TASKS TO COMPLETE:
[a] Answer these questions using the SEARCH Study excerpt:
(i) At which event were Laura Balzer, Maya Petersen, and Diane Havlir photographed?
(ii) Which university is Diane Havlir from?
(iii) In which two countries did the study seek to reduce HIV incidence?
[b] Transcribe the SEARCH Study excerpt word for word from "Laura Balzer (left)" to "Kenya and Uganda.".
[c] Write the next part of the SEARCH Study excerpt, starting after its last sentence.

Laura Balzer (left) with SEARCH team leaders Maya Petersen of UC Berkeley (center) and Diane Havlir of UC San Francisco (right) at the 2018 International AIDS conference.

Laura Balzer, assistant professor of biostatistics, is among the authors of a new paper appearing in the “New England Journal of Medicine” that shares the results of a three-year research project, the Sustainable East Africa Research in Community Health (SEARCH) Study, to reduce HIV incidence and improve community health in rural Kenya and Uganda.

GIVEN RECORDS:
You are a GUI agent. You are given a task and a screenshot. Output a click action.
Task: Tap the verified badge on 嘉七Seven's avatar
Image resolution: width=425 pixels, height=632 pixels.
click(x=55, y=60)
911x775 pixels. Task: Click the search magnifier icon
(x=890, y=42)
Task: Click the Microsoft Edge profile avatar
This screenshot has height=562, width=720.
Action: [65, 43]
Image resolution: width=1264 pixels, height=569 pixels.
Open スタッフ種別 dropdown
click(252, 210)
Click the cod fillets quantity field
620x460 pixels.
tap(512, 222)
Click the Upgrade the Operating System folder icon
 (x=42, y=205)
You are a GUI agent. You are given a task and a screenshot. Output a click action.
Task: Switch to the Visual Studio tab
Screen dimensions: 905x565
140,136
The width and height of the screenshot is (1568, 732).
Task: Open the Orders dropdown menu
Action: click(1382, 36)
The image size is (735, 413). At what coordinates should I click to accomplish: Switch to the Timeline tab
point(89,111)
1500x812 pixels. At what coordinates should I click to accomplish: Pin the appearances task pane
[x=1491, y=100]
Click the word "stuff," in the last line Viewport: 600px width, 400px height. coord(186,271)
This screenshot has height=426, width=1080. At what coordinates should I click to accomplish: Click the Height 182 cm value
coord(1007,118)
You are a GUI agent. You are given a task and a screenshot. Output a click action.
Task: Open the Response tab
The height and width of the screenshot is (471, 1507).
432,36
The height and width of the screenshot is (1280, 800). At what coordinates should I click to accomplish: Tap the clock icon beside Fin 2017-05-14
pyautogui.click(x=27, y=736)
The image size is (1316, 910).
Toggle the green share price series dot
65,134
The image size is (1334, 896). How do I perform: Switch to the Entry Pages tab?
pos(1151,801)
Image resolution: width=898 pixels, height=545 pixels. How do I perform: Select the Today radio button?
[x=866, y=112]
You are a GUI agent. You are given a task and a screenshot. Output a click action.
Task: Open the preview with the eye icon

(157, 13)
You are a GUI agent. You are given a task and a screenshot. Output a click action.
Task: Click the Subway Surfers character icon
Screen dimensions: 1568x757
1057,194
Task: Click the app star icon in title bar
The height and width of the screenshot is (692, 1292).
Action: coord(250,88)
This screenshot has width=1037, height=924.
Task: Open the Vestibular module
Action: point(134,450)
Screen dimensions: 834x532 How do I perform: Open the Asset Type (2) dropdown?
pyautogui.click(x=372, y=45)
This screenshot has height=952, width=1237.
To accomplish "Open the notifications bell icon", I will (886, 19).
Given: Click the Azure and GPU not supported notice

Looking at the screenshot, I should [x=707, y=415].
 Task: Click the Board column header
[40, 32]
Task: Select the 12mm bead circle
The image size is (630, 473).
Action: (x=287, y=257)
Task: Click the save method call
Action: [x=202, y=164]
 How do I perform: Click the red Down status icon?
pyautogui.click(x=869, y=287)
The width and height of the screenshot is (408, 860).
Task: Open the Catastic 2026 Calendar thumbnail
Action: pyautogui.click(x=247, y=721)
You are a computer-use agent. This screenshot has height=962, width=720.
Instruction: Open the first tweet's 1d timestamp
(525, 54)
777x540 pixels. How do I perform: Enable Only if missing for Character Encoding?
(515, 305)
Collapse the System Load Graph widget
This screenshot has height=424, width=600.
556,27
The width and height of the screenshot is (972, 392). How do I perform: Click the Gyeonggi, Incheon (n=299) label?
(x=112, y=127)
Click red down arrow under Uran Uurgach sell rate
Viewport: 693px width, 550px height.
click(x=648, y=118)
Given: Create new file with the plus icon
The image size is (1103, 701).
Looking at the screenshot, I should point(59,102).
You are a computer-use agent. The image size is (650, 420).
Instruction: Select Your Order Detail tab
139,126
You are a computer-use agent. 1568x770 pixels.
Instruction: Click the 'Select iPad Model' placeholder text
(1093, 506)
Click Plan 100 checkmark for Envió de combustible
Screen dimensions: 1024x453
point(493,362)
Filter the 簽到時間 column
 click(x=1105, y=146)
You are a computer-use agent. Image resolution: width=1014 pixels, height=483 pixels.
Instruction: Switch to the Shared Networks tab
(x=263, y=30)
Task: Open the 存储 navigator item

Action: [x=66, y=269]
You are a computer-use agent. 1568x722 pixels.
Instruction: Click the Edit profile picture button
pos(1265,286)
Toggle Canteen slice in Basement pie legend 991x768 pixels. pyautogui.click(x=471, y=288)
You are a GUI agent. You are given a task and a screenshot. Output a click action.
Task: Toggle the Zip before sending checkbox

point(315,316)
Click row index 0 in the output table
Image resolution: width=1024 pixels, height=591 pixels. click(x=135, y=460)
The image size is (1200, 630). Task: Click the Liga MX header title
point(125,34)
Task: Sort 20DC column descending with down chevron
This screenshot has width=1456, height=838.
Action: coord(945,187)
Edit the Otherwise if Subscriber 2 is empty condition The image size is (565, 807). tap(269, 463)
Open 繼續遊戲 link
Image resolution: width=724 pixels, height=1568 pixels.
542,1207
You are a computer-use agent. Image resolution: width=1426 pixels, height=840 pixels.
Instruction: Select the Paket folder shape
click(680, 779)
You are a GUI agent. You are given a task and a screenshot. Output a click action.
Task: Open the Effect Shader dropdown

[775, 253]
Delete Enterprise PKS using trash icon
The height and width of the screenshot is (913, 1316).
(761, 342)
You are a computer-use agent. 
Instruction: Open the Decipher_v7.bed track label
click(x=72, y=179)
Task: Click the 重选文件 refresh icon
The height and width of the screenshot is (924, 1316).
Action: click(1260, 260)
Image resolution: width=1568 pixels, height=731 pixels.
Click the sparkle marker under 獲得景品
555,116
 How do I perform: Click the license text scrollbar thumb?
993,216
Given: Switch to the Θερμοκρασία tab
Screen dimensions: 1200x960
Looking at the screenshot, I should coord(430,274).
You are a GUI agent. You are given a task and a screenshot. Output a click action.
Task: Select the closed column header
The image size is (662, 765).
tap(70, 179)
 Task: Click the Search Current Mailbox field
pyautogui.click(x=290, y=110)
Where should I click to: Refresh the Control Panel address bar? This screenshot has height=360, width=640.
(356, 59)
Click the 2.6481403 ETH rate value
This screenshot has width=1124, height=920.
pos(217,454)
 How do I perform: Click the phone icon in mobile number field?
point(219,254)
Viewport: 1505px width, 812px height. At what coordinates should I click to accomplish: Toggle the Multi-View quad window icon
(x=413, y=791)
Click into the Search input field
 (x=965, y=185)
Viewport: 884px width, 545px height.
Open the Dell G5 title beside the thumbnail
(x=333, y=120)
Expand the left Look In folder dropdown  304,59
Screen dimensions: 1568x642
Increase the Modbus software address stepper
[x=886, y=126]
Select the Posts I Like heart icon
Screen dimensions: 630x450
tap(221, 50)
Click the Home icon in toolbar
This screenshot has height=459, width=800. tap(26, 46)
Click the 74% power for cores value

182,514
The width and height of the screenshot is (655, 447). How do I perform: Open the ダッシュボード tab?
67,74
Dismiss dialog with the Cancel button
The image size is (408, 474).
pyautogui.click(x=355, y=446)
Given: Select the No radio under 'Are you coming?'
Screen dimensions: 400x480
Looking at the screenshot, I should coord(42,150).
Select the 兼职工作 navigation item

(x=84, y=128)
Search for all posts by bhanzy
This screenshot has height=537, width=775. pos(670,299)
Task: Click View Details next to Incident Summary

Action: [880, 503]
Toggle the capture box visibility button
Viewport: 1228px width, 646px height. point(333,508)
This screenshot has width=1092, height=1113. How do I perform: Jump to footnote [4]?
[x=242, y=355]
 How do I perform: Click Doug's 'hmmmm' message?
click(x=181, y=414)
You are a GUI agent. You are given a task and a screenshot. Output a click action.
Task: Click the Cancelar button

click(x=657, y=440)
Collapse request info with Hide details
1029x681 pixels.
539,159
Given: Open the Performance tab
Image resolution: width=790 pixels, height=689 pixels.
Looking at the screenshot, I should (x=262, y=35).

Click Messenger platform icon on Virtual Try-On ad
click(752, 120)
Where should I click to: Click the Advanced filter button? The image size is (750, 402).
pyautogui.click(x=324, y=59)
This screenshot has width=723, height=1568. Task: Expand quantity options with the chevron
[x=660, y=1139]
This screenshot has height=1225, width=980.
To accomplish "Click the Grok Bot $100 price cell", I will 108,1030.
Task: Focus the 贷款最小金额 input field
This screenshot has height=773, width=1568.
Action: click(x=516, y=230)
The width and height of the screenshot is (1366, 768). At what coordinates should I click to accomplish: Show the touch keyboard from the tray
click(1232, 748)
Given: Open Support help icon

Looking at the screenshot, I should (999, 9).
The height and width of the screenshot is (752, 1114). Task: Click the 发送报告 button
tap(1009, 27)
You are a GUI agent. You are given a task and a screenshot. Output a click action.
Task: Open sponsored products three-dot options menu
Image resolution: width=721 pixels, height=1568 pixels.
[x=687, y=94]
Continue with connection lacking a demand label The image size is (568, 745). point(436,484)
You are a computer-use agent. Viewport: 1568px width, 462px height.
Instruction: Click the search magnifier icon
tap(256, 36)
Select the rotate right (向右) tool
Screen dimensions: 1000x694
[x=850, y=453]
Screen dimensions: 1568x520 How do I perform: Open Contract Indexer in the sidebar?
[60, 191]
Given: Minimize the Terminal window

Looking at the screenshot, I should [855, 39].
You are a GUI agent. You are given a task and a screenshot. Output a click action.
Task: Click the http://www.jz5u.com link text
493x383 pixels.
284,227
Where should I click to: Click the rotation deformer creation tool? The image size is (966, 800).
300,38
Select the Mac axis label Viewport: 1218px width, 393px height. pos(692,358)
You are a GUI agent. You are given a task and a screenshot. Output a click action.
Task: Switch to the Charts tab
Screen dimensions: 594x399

RESPONSES FOR EACH TASK:
[a]
(i) The 2018 International AIDS conference.
(ii) UC San Francisco.
(iii) Kenya and Uganda.

[b]
Laura Balzer (left) with SEARCH team leaders Maya Petersen of UC Berkeley (center) and Diane Havlir of UC San Francisco (right) at the 2018 International AIDS conference.

Laura Balzer, assistant professor of biostatistics, is among the authors of a new paper appearing in the “New England Journal of Medicine” that shares the results of a three-year research project, the Sustainable East Africa Research in Community Health (SEARCH) Study, to reduce HIV incidence and improve community health in rural Kenya and Uganda.

[c]
Led by investigators at the University of California, San Francisco, the SEARCH Study was designed to test whether population-based, multi-disease testing with immediate treatment and patient-centered care for all HIV-positive persons would accelerate HIV epidemic control by reducing new infections and deaths. For the intervention group, testing for a variety of health conditions was provided annually at mobile health fairs, followed by home-based testing for non-participants. Those found to have HIV, diabetes or hypertension received counseling, clinic appointments, and were offered rapid treatment initiation. Through the same model, the control group received universal testing at baseline, followed by referral, if appropriate, to the country standard-of-care for treatment. Balzer says, “At the start of the study, global and national HIV guidelines indicated treatment initiation for HIV-positive persons with CD4 counts (a measure of certain immune cells in the blood) under 350. Those guidelines rapidly evolved, and within one year, our control sites were offering antiretroviral therapy with near universal eligibility for all HIV-positive persons.”

Balzer served as lead statistician on the project, playing an essential role in the study’s cluster randomized trial design. The investigators randomly assigned 32 rural communities in Kenya and Uganda —including more than 150,000 adults — to either the intervention group or the control group. Balzer was also responsible for the statistical analyses of all adult health outcomes.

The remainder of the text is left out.